Question

Line $$l$$ passes through points $$(-1,3)$$ and $$(5,-3)$$.
Line $$m$$ passes through points $$(2,0)$$ and $$(5,-3)$$.
Which best describes line $$l$$ and line $$m$$. （ ）
A. Parallel
B. Neither
C. Perpendicular
D. Same Line

Answer

**step1** Understanding the problem

We are given two lines, Line $$l$$ and Line $$m$$.
Line $$l$$ passes through two specific points: $$(-1, 3)$$ and $$(5, -3)$$.
Line $$m$$ also passes through two specific points: $$(2, 0)$$ and $$(5, -3)$$.
Our goal is to determine the relationship between Line $$l$$ and Line $$m$$ from the given choices: Parallel, Neither, Perpendicular, or Same Line.

**step2** Identifying shared points

First, let's carefully look at the points given for each line.
For Line $$l$$, the points are $$(-1, 3)$$ and $$(5, -3)$$.
For Line $$m$$, the points are $$(2, 0)$$ and $$(5, -3)$$.
We can see that the point $$(5, -3)$$ is listed for both Line $$l$$ and Line $$m$$. This means that both lines pass through this exact same point. When two lines share a common point, they intersect.
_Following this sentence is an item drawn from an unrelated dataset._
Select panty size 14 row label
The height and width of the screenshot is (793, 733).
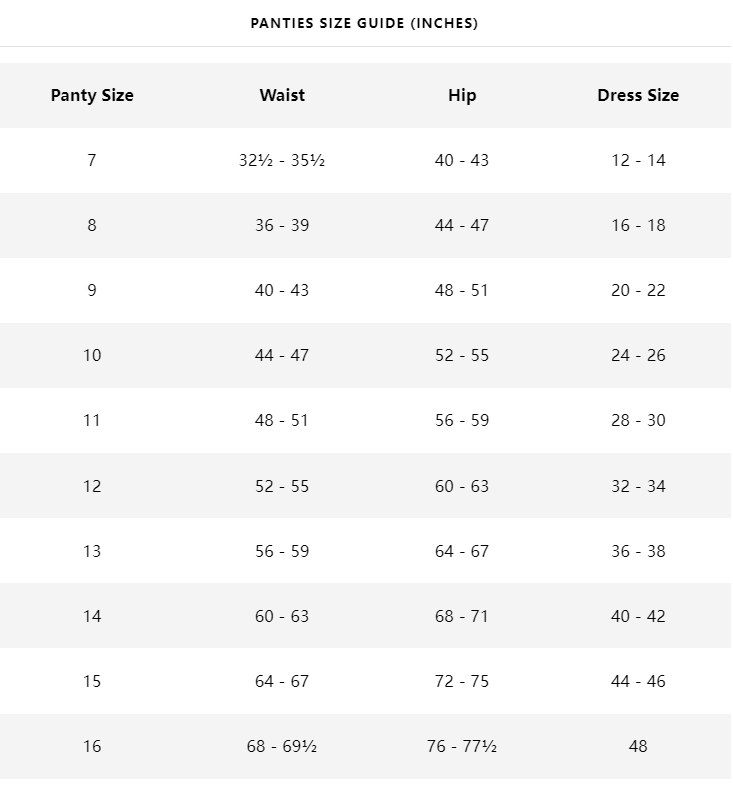tap(92, 616)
Therefore, Line $$l$$ and Line $$m$$ cannot be parallel.

**step3** Analyzing the movement for Line l

Now, let's understand how Line $$l$$ moves from one point to the other. We start at point $$(-1, 3)$$ and move to point $$(5, -3)$$.
To find the change in the horizontal direction (x-values): We move from $$-1$$ to $$5$$. The difference is $$5 - (-1) = 5 + 1 = 6$$ units to the right.
To find the change in the vertical direction (y-values): We move from $$3$$ to $$-3$$. The difference is $$-3 - 3 = -6$$ units, which means $$6$$ units downwards.
So, for Line $$l$$, for every $$6$$ units it moves to the right, it moves $$6$$ units downwards. This is like a pattern where for every $$1$$ unit to the right ($$6 \div 6 = 1$$), it moves $$1$$ unit downwards ($$6 \div 6 = 1$$). This means Line $$l$$ has a consistent pattern of moving $$1$$ unit down for every $$1$$ unit to the right.

**step4** Analyzing the movement for Line m

Next, let's do the same for Line $$m$$. We start at point $$(2, 0)$$ and move to point $$(5, -3)$$.
To find the change in the horizontal direction (x-values): We move from $$2$$ to $$5$$. The difference is $$5 - 2 = 3$$ units to the right.
To find the change in the vertical direction (y-values): We move from $$0$$ to $$-3$$. The difference is $$-3 - 0 = -3$$ units, which means $$3$$ units downwards.
So, for Line $$m$$, for every $$3$$ units it moves to the right, it moves $$3$$ units downwards. This is like a pattern where for every $$1$$ unit to the right ($$3 \div 3 = 1$$), it moves $$1$$ unit downwards ($$3 \div 3 = 1$$). This means Line $$m$$ also has a consistent pattern of moving $$1$$ unit down for every $$1$$ unit to the right.

**step5** Comparing the lines to find the relationship

From Step 3, we found that Line $$l$$ moves $$1$$ unit down for every $$1$$ unit to the right.
From Step 4, we found that Line $$m$$ also moves $$1$$ unit down for every $$1$$ unit to the right.
This tells us that both lines have the exact same "steepness" and "direction" (they are both equally steep and both go downwards from left to right).
In Step 2, we already discovered that both lines share a common point $$(5, -3)$$.
Since both lines pass through the same point and have the exact same steepness and direction, they must be the exact same line. If they were different lines with the same steepness, they would be parallel and not share a point. But since they share a point and have the same steepness, they are one and the same line.
Therefore, the best description of the relationship between Line $$l$$ and Line $$m$$ is "Same Line".